**Extrait fourni**
"""
# [Ati]Pilotes open source pour radéon récentes (>9200)

## _droop_

Introduction

Salut à tous,

J'ai rédigé ce how to dans le but d'aider les gens à utiliser les pilotes open source pour les cartes ati récentes. En effet, les pilotes ati propriétaires ont de bonnes performances en 3d. Ils comportent néanmoins des défauts :

- utilisation de la transparence

- problème lors de la mise à jour du noyau et/ou de xorg

- logiciel propriétaires : ati peut à tout moment décider d'arreter de supporter votre modèle de cartes (ce qui est le cas de certaine geforce chez nvidia). pilotes non disponibles pour toutes les architectures (ppc...).

Je possède une radéon 9550 et j'utilises ces drivers open sources depuis plus de 2 semaines... J'ai acheté cette carte à la suite d'une mort en cours de ma geforce 2 ti (l'ordinateur bloquait au boot 19 fois sur 20, ce qui est pas très pratique).

Il existe dans X.org un pilote open source pour les cartes radéon. Celui ci essaie de contourner ces difficultés. Dans les versions actuelles de X.org, celui-ci ne couvrait les cartes radéons que jusque le 9200. Dans le nouvel X.org, ce driver a été amélioré pour prendre en charge les cartes plus récentes (projet r300 : http://r300.sourceforge.net/R300.php).
"""
**Entrées de données**
"""
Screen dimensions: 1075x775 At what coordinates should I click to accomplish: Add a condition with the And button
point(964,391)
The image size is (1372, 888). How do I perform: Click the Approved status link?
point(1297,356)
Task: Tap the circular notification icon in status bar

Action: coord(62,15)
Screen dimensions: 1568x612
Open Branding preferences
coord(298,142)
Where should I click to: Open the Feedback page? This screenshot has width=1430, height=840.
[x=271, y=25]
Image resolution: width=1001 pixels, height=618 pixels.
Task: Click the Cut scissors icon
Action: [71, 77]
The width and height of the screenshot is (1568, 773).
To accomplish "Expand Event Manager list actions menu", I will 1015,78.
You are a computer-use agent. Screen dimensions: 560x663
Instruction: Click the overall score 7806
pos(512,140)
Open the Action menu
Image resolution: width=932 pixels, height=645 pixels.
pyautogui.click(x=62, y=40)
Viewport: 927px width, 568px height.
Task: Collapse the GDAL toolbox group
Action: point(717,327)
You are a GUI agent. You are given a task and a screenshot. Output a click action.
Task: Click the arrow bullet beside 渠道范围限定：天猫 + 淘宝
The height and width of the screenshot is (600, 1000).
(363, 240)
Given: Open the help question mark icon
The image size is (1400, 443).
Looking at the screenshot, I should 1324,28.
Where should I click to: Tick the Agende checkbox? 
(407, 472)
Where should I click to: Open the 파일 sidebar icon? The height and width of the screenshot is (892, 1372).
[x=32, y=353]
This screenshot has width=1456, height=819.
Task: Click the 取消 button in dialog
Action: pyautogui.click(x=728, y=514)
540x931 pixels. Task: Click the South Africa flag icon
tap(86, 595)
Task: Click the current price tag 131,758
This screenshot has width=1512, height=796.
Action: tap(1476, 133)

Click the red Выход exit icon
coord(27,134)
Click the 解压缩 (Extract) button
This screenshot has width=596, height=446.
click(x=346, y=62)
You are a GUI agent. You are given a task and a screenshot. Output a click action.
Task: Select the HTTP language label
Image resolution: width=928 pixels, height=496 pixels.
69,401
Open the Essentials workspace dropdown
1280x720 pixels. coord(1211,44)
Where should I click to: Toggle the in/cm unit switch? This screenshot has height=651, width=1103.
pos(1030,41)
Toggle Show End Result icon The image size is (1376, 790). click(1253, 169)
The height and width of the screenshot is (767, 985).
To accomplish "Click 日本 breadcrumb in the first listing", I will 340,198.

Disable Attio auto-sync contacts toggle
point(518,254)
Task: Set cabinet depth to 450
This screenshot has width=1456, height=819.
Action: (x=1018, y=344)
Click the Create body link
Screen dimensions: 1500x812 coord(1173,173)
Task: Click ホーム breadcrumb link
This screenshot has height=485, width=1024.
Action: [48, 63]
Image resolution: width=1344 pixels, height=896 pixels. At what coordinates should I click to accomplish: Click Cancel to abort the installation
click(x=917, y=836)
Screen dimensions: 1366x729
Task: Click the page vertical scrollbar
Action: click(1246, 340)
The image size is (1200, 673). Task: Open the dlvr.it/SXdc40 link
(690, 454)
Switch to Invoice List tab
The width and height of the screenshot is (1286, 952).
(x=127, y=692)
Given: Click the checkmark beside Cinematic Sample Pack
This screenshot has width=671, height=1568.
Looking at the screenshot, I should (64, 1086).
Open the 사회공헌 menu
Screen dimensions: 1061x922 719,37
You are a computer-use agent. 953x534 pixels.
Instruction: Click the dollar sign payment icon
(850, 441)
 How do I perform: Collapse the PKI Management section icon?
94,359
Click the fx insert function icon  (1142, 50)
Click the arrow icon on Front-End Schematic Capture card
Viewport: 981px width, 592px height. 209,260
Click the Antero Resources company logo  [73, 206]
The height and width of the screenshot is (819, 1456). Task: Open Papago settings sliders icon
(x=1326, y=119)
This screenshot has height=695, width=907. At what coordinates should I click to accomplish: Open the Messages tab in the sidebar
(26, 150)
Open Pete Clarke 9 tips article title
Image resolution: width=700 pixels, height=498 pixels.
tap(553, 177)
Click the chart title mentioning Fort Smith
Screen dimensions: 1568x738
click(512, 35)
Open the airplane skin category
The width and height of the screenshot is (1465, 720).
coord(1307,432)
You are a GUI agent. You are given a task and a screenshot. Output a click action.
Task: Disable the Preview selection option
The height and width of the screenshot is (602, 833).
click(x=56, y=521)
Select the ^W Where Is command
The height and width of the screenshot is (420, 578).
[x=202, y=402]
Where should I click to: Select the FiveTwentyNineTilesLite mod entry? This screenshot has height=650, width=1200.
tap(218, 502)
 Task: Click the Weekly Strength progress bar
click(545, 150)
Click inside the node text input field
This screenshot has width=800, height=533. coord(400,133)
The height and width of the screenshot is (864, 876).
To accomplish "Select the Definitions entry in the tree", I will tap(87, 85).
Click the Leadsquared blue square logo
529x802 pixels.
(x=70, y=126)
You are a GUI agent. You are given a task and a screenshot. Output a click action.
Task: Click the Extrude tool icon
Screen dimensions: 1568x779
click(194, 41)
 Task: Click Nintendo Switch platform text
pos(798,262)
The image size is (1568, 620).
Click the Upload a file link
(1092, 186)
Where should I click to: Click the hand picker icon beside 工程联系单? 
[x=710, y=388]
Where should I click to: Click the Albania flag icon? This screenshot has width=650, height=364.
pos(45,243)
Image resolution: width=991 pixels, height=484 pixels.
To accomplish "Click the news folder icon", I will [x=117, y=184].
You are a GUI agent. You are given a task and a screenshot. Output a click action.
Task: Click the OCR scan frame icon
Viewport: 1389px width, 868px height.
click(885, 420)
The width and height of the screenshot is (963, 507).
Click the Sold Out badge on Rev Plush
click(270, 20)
"""
**Série d'exercices**
1. D'après l'extrait fourni, pourquoi la Radeon 9550 a-t-elle été achetée ? Répondez en une à trois phrases.
2. Veuillez reprendre mot pour mot, dans l'extrait fourni, le passage allant de "J'ai rédigé ce" jusqu'à "les architectures (ppc...).".

**Corrigés**
1. Elle a été achetée après la mort de la GeForce 2 Ti, qui faisait bloquer l'ordinateur au boot 19 fois sur 20.

2.
J'ai rédigé ce how to dans le but d'aider les gens à utiliser les pilotes open source pour les cartes ati récentes. En effet, les pilotes ati propriétaires ont de bonnes performances en 3d. Ils comportent néanmoins des défauts :

- utilisation de la transparence

- problème lors de la mise à jour du noyau et/ou de xorg

- logiciel propriétaires : ati peut à tout moment décider d'arreter de supporter votre modèle de cartes (ce qui est le cas de certaine geforce chez nvidia). pilotes non disponibles pour toutes les architectures (ppc...).